We can see that as 'w' is a positive whole number, the value of $$4^w$$ is a whole number that gets larger. However, our target value is a fraction, specifically $$\frac{1}{16}$$. This observation tells us that 'w' cannot be a positive whole number.

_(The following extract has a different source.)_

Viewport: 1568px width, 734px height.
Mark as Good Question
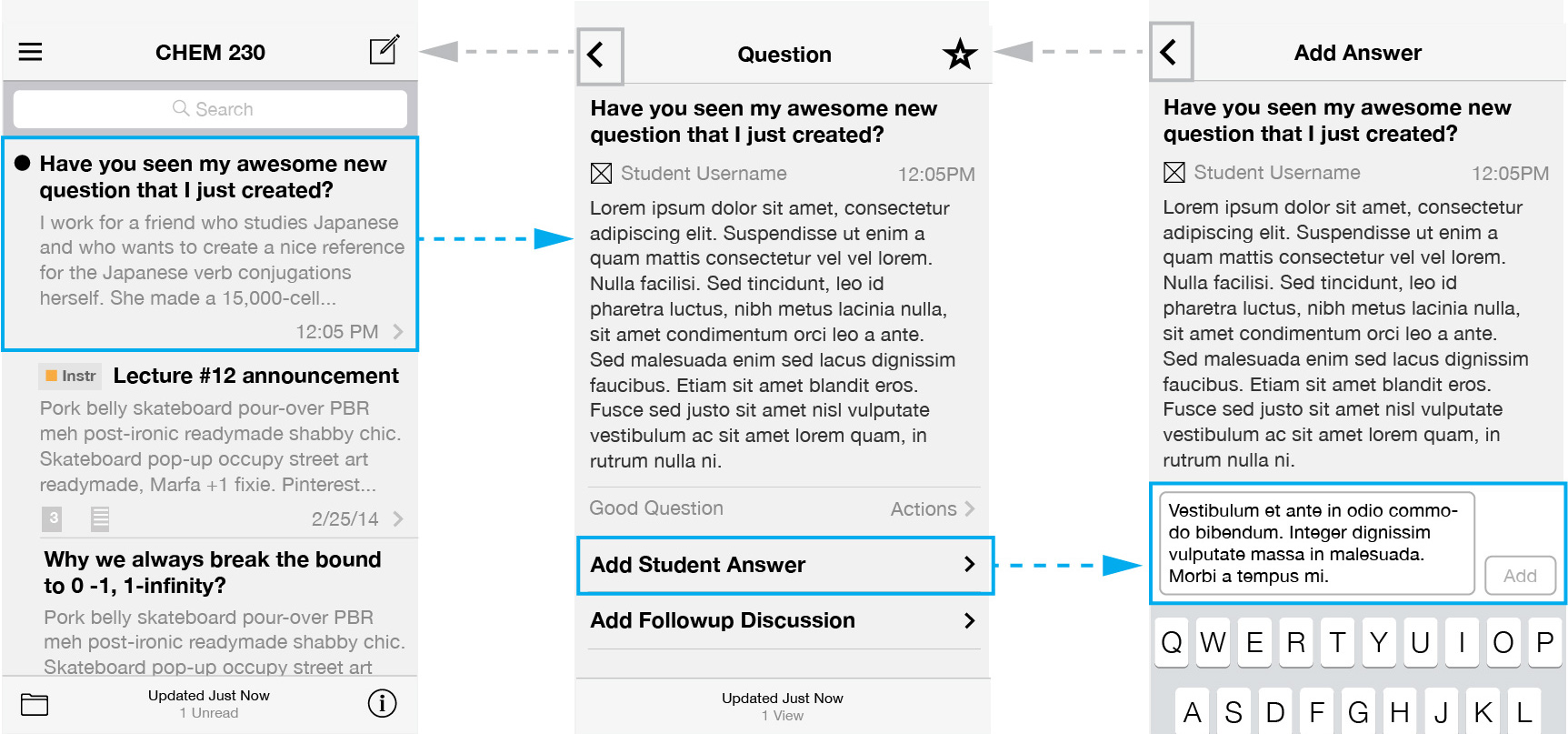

**step3** Considering Negative Powers for Fractions

To get a fraction as a result when raising a whole number to a power, especially a unit fraction (a fraction with 1 in the numerator), the power 'w' must be a negative number.
A negative exponent means taking the reciprocal of the base raised to the positive exponent. For example, if we have $$a^{-n}$$, it is equal to $$\frac{1}{a^n}$$.
Let's try with $$w=-1$$:
$$4^{-1} = \frac{1}{4^1} = \frac{1}{4}$$. This is not $$\frac{1}{16}$$.
Now, let's try with $$w=-2$$:
$$4^{-2} = \frac{1}{4^2}$$.
We already know from our exploration in Step 2 that $$4^2 = 4 \times 4 = 16$$.
So, substituting this value, we get $$4^{-2} = \frac{1}{16}$$.

**step4** Determining the Value of w

We have found that when $$w=-2$$, the equation $$4^w = \frac{1}{16}$$ becomes $$4^{-2} = \frac{1}{16}$$, which is a true statement.
Therefore, the value of $$w$$ that satisfies the equation is $$-2$$.